Consigne: Recopiez mot pour mot l'extrait sur la généalogie de Gide, de « Ne disposant pas » à « de Guy Massot. ».

Ne disposant pas des tableaux généalogiques dressés par Claude Martin dans André Gide ou la vocation du bonheur (Fayard, 1998) ni de la Promenade à travers la généalogie de Gide (Bulletin des Amis d'André Gide n°72), je me suis appuyé sur les recherches personnelles de Guy Massot.
Signalons enfin qu'avant leur arrivée en France, Jean Delay (La Jeunesse d'André Gide) relie les Guido à une famille aristocratique florentine. Charles Gide évoquait également une légende selon laquelle les Gide descendraient de Saint Egide – alias Saint Gilles – l'évangélisateur de la Camargue venu de Grèce.

Données fournies:

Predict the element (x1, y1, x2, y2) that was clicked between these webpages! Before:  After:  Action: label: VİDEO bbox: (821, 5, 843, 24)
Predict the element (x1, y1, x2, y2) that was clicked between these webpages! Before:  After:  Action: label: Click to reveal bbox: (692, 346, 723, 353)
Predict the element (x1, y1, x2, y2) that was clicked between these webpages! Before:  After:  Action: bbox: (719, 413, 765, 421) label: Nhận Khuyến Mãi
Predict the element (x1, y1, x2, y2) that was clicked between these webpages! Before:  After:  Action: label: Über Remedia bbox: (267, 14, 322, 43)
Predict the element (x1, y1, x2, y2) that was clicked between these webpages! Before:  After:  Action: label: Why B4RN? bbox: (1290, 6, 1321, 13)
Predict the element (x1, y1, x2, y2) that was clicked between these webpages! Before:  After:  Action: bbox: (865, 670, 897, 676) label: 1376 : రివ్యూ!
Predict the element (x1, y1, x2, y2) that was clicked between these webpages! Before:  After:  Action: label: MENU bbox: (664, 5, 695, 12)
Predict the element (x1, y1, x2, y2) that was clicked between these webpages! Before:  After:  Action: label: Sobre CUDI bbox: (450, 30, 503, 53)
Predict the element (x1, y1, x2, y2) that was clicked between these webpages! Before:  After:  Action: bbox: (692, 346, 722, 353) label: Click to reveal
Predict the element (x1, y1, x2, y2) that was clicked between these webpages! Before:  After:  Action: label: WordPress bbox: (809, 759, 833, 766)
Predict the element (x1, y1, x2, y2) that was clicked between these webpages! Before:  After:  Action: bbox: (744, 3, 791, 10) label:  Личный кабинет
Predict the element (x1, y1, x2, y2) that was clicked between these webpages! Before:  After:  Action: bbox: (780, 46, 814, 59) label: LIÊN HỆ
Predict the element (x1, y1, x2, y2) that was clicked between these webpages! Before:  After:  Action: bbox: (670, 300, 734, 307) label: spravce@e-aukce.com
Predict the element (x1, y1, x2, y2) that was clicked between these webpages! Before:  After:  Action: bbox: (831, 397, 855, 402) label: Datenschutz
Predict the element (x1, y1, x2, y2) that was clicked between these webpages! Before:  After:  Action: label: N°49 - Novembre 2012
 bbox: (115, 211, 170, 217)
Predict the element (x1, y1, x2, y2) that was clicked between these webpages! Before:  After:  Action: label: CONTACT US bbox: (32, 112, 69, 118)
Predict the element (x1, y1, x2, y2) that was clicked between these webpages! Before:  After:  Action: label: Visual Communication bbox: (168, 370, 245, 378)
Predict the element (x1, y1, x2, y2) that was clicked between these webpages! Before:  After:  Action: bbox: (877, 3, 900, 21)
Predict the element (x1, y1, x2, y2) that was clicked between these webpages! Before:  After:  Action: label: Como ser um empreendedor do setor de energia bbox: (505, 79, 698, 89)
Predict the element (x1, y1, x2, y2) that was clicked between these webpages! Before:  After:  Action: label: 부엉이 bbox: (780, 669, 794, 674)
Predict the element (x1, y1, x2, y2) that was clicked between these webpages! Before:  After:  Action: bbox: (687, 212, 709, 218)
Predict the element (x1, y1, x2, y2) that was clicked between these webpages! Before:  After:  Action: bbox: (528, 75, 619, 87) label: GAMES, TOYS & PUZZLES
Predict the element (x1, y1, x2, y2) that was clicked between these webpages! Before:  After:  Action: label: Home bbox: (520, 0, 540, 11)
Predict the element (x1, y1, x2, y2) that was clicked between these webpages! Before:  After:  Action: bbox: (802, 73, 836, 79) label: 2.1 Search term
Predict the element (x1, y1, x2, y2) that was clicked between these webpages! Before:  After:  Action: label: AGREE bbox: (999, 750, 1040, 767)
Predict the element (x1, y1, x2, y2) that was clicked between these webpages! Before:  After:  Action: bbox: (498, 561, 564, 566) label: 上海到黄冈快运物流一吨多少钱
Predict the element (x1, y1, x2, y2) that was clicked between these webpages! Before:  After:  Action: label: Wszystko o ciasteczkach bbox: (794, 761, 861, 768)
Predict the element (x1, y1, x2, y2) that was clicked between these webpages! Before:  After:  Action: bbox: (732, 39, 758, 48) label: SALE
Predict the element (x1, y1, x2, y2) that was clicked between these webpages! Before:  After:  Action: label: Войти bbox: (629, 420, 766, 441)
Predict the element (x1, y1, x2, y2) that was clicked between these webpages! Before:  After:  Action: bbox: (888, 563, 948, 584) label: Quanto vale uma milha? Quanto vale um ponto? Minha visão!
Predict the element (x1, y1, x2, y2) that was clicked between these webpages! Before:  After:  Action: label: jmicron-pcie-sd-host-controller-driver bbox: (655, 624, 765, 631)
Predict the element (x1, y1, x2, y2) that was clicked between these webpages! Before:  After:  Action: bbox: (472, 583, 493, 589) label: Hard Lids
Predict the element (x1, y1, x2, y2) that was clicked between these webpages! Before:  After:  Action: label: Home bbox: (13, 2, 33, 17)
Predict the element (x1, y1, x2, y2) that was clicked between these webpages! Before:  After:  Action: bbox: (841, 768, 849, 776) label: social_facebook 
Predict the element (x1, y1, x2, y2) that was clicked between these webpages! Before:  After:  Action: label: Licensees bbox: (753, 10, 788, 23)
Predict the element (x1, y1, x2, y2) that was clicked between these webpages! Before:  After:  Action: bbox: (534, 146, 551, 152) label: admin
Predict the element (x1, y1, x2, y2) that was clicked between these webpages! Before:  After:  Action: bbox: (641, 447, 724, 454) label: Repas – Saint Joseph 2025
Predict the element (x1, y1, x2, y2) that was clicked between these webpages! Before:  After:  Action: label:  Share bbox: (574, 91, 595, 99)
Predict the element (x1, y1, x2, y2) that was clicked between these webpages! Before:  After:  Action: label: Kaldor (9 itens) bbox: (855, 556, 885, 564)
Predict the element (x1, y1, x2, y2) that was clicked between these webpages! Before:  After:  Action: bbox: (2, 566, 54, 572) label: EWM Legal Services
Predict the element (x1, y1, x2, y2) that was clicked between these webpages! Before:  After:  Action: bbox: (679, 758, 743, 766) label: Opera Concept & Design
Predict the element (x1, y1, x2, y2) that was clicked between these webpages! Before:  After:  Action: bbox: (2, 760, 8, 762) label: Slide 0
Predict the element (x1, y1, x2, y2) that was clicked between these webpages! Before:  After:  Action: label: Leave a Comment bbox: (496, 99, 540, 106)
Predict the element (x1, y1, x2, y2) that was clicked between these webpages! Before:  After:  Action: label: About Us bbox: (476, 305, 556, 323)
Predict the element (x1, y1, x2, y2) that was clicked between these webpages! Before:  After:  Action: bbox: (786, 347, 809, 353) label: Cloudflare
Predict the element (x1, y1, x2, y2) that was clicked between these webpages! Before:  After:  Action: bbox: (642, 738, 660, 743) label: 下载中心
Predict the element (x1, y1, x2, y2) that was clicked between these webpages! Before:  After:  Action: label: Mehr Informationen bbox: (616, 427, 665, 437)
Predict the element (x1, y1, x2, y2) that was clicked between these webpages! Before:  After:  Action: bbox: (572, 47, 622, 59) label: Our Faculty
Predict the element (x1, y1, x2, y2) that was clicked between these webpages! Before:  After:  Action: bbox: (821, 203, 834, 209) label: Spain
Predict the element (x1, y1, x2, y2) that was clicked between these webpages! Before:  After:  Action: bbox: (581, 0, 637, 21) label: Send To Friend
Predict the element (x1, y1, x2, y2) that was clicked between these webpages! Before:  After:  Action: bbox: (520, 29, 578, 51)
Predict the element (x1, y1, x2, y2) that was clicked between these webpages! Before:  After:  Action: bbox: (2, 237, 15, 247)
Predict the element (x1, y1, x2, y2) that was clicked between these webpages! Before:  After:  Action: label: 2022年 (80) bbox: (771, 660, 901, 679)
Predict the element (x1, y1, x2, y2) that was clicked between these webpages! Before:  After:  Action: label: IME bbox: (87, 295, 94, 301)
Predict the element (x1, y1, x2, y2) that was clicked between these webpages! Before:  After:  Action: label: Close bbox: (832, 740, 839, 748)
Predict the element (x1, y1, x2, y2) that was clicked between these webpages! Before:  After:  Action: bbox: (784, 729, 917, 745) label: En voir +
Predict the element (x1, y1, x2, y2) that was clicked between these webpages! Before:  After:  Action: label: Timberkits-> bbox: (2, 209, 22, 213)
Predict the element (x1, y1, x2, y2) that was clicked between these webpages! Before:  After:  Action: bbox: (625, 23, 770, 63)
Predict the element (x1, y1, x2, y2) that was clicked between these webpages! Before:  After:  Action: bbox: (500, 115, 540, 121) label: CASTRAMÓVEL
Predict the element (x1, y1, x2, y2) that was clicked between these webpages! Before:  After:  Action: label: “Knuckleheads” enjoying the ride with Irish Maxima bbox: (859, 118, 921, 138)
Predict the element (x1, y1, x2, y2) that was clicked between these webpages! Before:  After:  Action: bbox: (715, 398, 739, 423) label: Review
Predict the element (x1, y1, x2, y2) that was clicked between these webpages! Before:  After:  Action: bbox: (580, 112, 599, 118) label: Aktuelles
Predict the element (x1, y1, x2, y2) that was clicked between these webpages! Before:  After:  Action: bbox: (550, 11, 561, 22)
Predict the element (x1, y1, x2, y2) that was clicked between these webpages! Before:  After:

Solution:
Ne disposant pas des tableaux généalogiques dressés par Claude Martin dans André Gide ou la vocation du bonheur (Fayard, 1998) ni de la Promenade à travers la généalogie de Gide (Bulletin des Amis d'André Gide n°72), je me suis appuyé sur les recherches personnelles de Guy Massot.